Posted May 27, 2016
Featuring Adam Moeser

Student of Dr. Adam Moeser receives 2016 National Phi Zeta Manuscript Award in Basic Sciences

Elizabeth Lennon
Elizabeth Lennon, DVM, PhD, DACVIM

Elizabeth Lennon, DVM, PhD, DACVIM, has received the 2016 National Phi Zeta Manuscript Award in the Basic Sciences category for outstanding work on early life stress and human inflammatory bowel disease (IBD). A student of MSU Matilda R. Wilson Endowed Chair Dr. Adam Moeser, she is currently an assistant professor in the University of Tennessee’s Department of Small Animal Clinical Sciences.

As many as 1.6 million Americans suffer from IBD, a chronic condition that usually involves severe diarrhea, pain, fatigue, and weight loss. IBD can be debilitating and can lead to life-threatening complications. Each year, as many as 70,000 new cases of ulcerative colitis and Crohn's disease, the most common forms of IBD, are diagnosed in the United States each year.

There is a strong link between life stress and IBD flares in humans, and it is known that stress can trigger important contributors to intestinal inflammation and clinical disease. However, the exact mechanisms of stress-induced IBD exacerbations are still not known.

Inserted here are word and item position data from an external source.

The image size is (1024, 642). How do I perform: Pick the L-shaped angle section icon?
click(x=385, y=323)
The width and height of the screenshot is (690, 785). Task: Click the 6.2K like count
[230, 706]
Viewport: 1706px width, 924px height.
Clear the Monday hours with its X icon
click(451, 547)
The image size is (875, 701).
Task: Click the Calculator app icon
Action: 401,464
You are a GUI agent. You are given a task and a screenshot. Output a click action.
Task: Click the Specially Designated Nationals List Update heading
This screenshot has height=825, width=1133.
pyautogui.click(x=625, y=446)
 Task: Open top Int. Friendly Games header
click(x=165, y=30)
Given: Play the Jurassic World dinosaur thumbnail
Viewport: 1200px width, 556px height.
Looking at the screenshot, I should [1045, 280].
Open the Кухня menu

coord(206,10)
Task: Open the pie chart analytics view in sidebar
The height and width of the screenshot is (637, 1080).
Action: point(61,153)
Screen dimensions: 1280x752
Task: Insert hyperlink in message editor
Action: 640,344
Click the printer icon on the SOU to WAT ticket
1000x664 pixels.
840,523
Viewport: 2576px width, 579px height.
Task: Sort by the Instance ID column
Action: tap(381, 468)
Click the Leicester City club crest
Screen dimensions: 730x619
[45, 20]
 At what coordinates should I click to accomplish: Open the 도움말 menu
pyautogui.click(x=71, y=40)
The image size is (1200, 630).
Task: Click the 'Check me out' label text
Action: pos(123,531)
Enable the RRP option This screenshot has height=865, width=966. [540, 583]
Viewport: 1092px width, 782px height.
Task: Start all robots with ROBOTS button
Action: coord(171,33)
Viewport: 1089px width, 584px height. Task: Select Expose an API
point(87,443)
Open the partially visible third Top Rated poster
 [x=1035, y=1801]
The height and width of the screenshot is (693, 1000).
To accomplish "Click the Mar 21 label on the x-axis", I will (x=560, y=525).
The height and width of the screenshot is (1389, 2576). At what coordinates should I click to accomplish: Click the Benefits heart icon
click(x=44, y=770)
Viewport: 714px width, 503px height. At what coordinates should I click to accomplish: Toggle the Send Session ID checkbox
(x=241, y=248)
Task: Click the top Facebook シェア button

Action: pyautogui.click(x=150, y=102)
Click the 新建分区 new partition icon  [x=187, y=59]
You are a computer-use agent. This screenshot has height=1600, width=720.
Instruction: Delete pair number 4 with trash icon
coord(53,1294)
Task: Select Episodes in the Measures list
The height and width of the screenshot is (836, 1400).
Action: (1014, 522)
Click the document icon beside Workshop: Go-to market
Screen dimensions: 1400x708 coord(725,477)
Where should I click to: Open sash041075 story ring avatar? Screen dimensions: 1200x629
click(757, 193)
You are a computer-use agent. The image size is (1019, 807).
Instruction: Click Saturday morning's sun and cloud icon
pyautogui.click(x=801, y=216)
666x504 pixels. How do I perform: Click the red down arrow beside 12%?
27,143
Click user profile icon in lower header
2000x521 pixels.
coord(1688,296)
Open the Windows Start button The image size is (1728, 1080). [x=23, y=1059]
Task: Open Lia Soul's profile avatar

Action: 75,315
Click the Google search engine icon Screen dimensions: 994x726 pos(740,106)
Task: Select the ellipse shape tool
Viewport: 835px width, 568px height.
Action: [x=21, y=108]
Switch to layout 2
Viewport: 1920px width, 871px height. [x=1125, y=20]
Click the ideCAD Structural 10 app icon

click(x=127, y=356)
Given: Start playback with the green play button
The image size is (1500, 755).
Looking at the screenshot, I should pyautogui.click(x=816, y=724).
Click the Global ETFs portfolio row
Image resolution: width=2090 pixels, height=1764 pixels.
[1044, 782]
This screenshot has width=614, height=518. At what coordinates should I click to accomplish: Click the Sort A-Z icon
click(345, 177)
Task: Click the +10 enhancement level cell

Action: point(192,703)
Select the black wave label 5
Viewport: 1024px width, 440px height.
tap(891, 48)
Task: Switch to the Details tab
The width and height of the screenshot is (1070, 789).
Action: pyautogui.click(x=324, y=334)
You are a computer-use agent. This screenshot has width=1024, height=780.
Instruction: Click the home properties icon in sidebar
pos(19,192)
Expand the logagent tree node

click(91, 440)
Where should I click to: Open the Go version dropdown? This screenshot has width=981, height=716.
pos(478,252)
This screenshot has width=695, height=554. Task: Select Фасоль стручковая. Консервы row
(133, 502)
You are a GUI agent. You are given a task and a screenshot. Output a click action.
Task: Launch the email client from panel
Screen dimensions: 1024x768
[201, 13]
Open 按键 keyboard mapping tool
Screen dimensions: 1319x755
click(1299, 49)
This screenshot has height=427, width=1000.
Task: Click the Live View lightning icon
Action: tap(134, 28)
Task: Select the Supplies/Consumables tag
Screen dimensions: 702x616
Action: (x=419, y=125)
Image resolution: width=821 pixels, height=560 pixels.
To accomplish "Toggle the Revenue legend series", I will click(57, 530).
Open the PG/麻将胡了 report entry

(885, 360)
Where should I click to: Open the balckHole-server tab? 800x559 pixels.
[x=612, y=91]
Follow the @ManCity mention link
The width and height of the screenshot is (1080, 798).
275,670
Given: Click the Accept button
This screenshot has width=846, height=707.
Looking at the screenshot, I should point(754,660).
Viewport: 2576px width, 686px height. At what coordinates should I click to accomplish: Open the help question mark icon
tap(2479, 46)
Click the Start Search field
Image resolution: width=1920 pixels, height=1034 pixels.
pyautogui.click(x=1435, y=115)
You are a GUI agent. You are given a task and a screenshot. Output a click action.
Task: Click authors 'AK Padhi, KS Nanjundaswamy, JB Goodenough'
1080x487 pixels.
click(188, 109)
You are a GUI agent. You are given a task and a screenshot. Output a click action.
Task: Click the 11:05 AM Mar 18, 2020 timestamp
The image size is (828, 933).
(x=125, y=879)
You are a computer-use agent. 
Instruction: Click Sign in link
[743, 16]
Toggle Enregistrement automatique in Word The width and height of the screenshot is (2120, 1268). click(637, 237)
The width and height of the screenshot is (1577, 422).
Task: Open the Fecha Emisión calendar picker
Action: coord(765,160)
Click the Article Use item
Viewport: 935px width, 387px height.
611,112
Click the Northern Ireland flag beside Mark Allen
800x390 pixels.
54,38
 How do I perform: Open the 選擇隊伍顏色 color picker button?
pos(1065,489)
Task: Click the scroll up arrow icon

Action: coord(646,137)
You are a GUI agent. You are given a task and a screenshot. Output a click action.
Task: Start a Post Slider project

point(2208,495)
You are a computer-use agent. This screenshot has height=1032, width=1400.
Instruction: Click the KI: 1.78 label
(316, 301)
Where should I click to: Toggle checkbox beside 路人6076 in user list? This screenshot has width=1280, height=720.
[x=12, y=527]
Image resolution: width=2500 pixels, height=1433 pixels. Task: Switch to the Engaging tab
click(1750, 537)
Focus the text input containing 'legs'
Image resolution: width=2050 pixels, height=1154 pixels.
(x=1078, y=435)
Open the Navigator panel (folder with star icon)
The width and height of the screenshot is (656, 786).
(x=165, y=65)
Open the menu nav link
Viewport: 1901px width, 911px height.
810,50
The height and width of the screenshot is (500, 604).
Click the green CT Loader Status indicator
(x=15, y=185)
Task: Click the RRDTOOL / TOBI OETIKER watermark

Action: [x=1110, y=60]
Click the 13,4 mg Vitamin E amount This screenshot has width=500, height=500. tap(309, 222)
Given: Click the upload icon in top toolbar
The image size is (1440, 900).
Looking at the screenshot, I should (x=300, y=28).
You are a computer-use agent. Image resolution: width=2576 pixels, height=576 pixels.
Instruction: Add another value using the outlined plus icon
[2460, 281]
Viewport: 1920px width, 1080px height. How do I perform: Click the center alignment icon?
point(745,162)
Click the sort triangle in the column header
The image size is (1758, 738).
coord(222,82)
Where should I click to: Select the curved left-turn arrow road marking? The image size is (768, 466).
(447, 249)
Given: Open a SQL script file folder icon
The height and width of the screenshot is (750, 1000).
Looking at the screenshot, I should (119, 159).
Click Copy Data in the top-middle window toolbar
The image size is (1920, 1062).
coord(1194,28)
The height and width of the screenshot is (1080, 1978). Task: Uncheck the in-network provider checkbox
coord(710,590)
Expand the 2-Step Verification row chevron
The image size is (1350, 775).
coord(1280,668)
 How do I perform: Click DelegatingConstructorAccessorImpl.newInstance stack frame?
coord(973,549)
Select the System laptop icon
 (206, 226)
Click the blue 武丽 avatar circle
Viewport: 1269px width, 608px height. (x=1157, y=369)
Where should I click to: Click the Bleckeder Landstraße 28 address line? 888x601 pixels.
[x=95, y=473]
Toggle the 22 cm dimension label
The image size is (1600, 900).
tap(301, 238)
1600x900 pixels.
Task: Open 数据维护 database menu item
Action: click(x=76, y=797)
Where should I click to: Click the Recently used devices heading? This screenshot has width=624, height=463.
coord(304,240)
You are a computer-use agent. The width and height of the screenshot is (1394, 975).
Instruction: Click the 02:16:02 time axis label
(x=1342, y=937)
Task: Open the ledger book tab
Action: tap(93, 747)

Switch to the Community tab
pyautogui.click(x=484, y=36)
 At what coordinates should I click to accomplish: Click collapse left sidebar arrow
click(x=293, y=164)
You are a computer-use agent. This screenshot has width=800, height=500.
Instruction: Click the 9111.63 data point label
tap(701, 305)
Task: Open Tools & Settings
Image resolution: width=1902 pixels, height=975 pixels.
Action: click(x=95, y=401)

Lennon’s breakthrough is the identification of a novel model to investigate exactly how early life stress influences the development and course of IBD in adulthood.  She found that neonatal maternal separation in mice triggered the development of severe colitis that was sustained later in life. This represents a surrogate model that can help researchers, including those in Moeser’s lab, move forward more quickly in understanding the link between early life events and lifelong disease.

The team in Moeser’s Gastrointestinal Stress Biology Laboratory is working to gain a fundamental understanding of how stress—particularly early life stress—causes lifelong GI disease in humans and animals. The ultimate goal of the research is to uncover therapeutic targets and identify alternative practices to prevent or treat debilitating GI disorders such as IBD and irritable bowel syndrome.

Lennon’s manuscript, “Early life stress triggers persistent colonic barrier dysfunction and exacerbates colitis in adult IL-10-/- mice,” was published in Inflammatory Bowel Disease, the journal of the Crohn’s and Colitis Foundation of America.